The tDataprepRun component allows you to reuse an existing preparation made in Talend Data Preparation, directly in a data integration, Spark Batch
or Spark Streaming Job. In other words, you can operationalize the process of applying a
preparation to input data with the same model.
A good practice when using Talend Data Preparation is to set up at least two environments to
work with: a development one, and a production one for example. When a preparation is ready on
the development environment, you can use the Import/Export Preparation
feature to promote it to the production environment, that has a different URL. For more
information, see Promoting a preparation across environments.
Following this logic, you will likely find yourself with a preparation that has the same name
on different environments. The thing is that preparations are not actually identified by their
name, but rather by a technical id, such as
prepid=faf4fe3e-3cec-4550-ae0b-f1ce108f83d5
. As a consequence, what you
really have is two dinstinct preparations, each with its specific id.
In case you wanted to operationalize this recipe in a Talend Job using the regular preparation selection
properties, you would actually need two Jobs: one for the preparation on the development
environment, with a specific url and id, and a second one for the production environment, with
different parameters.
Through the use the Dynamic preparation selection checkbox and some
context variables, you will be able to use a single Job to run your preparation, regardless of
the environment.

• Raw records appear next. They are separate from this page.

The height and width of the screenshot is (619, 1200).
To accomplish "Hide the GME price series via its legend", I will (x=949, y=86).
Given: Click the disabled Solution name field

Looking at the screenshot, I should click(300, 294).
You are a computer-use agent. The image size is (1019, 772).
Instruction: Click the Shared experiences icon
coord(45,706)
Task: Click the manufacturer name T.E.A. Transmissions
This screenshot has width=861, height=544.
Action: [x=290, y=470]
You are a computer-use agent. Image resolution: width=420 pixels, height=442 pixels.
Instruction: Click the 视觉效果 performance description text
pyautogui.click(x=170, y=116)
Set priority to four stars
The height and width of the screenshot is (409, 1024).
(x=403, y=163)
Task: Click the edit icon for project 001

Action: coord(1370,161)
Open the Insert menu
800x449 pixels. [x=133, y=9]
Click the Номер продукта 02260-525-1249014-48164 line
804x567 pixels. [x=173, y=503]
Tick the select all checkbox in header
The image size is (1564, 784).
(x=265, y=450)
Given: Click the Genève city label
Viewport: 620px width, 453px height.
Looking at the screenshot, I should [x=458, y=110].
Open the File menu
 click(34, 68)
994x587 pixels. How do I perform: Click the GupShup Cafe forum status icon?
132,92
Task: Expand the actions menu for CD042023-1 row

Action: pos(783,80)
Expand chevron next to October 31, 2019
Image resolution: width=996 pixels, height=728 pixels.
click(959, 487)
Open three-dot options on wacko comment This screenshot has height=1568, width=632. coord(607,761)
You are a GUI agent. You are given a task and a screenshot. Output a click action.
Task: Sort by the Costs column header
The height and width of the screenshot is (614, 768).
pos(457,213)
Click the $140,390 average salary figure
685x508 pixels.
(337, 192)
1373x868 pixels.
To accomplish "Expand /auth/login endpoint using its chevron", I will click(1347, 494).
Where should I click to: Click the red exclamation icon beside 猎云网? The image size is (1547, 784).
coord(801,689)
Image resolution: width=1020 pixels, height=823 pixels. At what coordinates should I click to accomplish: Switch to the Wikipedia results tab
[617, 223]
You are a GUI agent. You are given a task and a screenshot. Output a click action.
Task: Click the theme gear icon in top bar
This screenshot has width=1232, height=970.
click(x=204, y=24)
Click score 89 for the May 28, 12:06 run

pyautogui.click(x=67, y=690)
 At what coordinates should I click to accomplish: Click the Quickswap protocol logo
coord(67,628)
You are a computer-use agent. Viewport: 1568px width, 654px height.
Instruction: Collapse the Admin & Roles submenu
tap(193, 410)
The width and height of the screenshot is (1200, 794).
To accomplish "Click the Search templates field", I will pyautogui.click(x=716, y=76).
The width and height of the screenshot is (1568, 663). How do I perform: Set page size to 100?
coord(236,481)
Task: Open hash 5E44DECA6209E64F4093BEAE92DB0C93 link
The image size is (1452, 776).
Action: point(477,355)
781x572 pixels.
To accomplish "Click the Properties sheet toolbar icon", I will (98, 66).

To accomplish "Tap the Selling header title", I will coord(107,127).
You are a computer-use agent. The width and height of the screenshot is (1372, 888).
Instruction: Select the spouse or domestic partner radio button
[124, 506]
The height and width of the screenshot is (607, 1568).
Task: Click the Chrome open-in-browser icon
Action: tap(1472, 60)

Indeed, the dynamic preparation selection relies on the preparation path in
Talend Data Preparation, and not on the preparation id.
You will be able to use a single Job definition to later deploy on your development or
production environment
The following scenario creates a simple Job that:
- Receives data from a local CSV file containing customers data
- Dynamically retrieves an existing preparation based on its path and
environment - Applies the preparation on the input data
- Outputs the prepared data into a MySQL database.
In this example, the customers_leads preparation has
been created beforehand in Talend Data Preparation. This
simple preparation was created on a dataset that has the same schema as the CSV file used as
input for this Job, and its purpose is to remove invalid values from your customers data.